Prior Amsci Topic Thread:
"The Special Case of Law Reviews" (Nov., 2003)
http://www.ecs.soton.ac.uk/~harnad/Hypermail/Amsci/3192.html
Thanks to Andrew Odlyzko for the reference to this article by
Richard A. Posner, a judge on the U.S. Court of Appeals for the Seventh Circuit
and a senior lecturer at the University of Chicago Law School.
Posner, R.A. (2004) Against the Law Reviews. Legal
Affairs. November/December 2004.
http://www.legalaffairs.org/issues/November-December-2004/review_posner_novdec04.html
Excerpts:
"With a few exceptions, law reviews are edited [without peer review]
by law students...inexperienced both in law and in editing... rather
than by professors or other professionals... Ideally, one would
like to see the law schools "take back" their law reviews, assigning
editorial responsibilities to members of the faculty..."
Some comments: Peer review means review by the qualified experts,
who might be in principle be located anywhere.

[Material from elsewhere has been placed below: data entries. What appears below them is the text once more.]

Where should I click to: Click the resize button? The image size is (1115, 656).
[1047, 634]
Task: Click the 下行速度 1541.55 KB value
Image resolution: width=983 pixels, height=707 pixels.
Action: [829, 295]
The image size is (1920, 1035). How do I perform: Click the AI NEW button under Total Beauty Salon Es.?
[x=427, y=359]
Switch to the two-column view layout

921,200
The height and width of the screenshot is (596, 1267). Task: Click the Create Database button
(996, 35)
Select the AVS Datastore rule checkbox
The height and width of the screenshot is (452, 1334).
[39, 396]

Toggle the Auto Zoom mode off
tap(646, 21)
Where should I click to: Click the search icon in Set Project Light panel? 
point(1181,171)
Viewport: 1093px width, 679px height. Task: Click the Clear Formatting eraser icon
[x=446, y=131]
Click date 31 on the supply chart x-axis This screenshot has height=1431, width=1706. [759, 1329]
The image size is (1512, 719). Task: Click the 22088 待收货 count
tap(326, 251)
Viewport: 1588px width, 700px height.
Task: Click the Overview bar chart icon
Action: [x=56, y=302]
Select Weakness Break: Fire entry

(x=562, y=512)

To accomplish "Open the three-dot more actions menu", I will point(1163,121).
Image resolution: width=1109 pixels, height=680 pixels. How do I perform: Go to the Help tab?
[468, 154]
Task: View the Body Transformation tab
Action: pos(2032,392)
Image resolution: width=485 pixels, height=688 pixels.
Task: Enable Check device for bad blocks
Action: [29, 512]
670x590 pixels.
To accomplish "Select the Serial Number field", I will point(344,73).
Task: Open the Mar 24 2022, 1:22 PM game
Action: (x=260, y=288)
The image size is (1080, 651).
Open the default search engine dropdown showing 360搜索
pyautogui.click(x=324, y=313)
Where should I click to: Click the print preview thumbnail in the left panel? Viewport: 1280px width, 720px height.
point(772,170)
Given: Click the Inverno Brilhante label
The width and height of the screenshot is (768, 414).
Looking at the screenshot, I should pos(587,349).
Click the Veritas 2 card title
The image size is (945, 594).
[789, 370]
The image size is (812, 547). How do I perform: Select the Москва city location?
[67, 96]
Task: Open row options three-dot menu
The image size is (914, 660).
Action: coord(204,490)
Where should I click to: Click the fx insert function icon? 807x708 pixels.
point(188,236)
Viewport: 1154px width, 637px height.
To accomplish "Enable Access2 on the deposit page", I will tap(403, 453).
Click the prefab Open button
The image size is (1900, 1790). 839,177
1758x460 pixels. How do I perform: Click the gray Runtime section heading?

The difference between
a house organ or vanity press and a peer-reviewed journal is that the
latter does not just publish in-house submissions and it does not just
rely on in-house referees.
Of course, there are some pretty high-quality "houses" (Harvard, Yale
and Chicago come to mind) which have more than their share of both the
world's quality authors and the world's qualified referees in-house. And
not all (not even most?) Law Reviews publish only their own Faculty's output.
But could (all, most) Law Reviews make the transition from house-organs to
peer-reviewed journals and still fill their pages?
Probably the pattern would be the same in law as in other areas of
peer-reviewed scholarship: There would be a hierarchy of peer-review rigor
and corresponding quality-levels, from the best at the top, grading down
to something not much different from a vanity press at the bottom.